Dans l’habillage du spectacle, ces Noces de Figaro peuvent compter sur une mise en espace efficace d’Oriol Tomas dans un lieu habillé par des éclairages très élégants de Chantal Labonté. Si l’opéra en concert marche si bien ici c’est aussi parce que, en général, en Amérique du Nord on ne va pas à l’opéra pour la mise en scène. Il n’y a pas de relectures dramatiques ou de grands spectacles qui font événement. Alors on peut très bien s’en passer, adopter cette formule et entendre beaucoup mieux la musique qu’à Wilfrid-Pelletier.

Chanteurs

Et Dieu sait que cela valait la peine, car la distribution présentée cette semaine à Montréal, c’est du bonbon. Qui aurait pu penser qu’on aurait un jour la grande vedette Dorothea Röschmann en Marcelline ? Énoncer cela, c’est tout dire du luxe de cette présentation, avec un Figaro d’anthologie, Ildebrando D’Arcangelo, d’une présence et d’un abattage extraordinaire, qui rappelait Bryn Terfel jeune sur les planches du Met au début des années 90. On espère le revoir l’an prochain dans Don Giovanni, puisqu’il est plus ou moins le titulaire de référence du rôle de Leporello dans le monde. Face à un tel Figaro il est quasiment impossible d’avoir un Conte dominant et même le grand Luca Pisaroni doit y aller de sa carrure et de son autorité froide pour s’imposer en maître du plateau.
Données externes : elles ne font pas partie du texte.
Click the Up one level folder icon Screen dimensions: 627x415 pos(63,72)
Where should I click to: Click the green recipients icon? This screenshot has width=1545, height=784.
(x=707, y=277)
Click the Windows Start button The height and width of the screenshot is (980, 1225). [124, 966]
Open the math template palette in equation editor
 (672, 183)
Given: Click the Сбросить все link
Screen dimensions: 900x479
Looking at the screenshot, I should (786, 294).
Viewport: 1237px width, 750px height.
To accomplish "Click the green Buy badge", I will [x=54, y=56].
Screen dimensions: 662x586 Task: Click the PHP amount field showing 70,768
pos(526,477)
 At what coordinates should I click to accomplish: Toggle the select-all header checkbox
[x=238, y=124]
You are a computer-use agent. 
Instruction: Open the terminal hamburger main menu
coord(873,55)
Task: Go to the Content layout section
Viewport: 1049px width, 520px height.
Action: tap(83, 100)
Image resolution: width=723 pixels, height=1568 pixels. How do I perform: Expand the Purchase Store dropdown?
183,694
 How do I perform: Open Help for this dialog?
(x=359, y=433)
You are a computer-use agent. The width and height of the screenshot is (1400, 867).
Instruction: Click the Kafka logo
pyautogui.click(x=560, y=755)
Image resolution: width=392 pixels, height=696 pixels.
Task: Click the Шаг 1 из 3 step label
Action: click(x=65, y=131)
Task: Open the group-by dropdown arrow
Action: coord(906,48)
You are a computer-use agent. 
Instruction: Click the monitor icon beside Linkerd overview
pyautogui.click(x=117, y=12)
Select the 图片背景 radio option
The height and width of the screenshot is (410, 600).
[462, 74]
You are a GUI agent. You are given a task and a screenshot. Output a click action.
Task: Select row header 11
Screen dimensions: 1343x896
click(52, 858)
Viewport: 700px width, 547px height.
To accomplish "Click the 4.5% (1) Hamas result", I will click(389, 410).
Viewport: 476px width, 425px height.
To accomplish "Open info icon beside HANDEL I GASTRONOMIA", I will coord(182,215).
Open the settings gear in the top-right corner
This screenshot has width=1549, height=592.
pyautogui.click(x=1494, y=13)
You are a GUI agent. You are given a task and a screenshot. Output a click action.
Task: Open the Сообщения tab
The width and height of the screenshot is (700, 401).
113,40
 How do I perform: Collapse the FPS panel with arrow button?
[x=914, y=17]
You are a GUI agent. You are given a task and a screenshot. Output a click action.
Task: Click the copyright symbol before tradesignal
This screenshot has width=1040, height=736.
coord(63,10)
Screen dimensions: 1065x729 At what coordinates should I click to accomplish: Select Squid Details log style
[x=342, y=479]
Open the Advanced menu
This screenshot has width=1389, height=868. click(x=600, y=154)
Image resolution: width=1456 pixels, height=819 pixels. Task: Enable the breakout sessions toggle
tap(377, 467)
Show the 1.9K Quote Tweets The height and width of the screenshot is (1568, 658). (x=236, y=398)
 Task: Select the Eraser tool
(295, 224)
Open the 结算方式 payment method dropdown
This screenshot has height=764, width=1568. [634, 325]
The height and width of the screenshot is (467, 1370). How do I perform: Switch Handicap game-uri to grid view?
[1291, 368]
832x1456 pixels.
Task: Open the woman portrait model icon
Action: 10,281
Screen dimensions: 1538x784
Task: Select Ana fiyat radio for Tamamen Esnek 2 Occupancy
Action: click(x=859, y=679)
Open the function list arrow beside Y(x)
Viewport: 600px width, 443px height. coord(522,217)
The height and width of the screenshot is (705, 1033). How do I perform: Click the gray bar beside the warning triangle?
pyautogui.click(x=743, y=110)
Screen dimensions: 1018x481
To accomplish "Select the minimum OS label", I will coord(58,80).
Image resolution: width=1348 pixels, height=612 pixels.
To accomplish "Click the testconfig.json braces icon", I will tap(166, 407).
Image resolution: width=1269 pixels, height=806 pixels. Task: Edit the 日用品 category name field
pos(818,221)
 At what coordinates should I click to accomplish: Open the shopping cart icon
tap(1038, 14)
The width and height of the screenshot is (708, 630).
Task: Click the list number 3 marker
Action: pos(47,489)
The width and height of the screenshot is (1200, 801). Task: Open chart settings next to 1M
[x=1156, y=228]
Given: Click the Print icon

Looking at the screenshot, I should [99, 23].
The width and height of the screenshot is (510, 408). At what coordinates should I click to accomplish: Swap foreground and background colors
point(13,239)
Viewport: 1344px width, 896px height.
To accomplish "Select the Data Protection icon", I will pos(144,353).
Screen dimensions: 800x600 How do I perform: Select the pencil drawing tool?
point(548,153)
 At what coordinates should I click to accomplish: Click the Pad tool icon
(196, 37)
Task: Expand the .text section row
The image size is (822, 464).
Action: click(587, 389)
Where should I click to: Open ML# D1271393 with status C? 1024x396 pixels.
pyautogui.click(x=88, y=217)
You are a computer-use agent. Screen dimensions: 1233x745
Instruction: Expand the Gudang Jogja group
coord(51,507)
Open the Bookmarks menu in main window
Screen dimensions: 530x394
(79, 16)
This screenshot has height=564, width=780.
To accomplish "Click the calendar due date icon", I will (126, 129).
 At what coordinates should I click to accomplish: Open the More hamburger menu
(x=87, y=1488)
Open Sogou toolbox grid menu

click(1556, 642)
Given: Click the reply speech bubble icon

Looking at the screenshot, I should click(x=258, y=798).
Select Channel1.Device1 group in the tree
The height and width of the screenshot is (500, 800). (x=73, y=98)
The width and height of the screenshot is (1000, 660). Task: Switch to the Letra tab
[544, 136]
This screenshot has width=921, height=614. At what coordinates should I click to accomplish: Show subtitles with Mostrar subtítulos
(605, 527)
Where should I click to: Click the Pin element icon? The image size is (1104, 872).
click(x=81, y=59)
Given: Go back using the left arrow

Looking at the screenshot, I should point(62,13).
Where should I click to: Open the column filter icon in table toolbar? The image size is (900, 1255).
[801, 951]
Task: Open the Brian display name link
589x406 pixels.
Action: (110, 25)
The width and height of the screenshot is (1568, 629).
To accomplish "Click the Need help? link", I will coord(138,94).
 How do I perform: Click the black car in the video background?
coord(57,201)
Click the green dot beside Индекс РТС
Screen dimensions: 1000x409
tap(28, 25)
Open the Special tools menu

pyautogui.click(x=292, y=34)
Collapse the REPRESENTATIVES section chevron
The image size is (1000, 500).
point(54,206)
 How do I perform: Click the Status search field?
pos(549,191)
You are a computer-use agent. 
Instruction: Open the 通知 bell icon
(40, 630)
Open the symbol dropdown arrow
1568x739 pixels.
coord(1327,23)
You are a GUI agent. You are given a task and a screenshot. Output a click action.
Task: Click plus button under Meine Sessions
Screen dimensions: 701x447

Même si nous ne sommes pas les plus grands admirateurs d’Anna Prohaska, il faut reconnaître que Susanna lui va à merveille, qu’elle chante le rôle avec une intelligence musicale et un vrai art vocal et que le contraste avec le moelleux vocal de la riche Comtesse de Masabane Cecilia Rangwanasha est absolument parfait. Le « Dove sono » de cette dernière a été un petit bijou. Avery Amereau, découverte grâce aux Violons du Roy il y a quelques années, a incarné un Chérubin coquin et agile ne forçant pas sur les effets vocaux ou l’exaltation du personnage.

Robert Pomakov (Don Bartolo), Angelo Moretti (Basilio / Don Curzio) et Geoffroy Salvas (Antonio) ont tous été impeccables et d’une excellente présence scénique, mais nous avons trouvé l’excellente Carole-Anne Roussel déjà trop mature et dense vocalement pour l’innocente Barbarina.

Rafael Payare a mené la folle journée avec une fièvre toujours contrôlée, un petit ensemble parfaitement proportionné et très agile laissant la part belle au bois dans une soirée admirable et précieuse.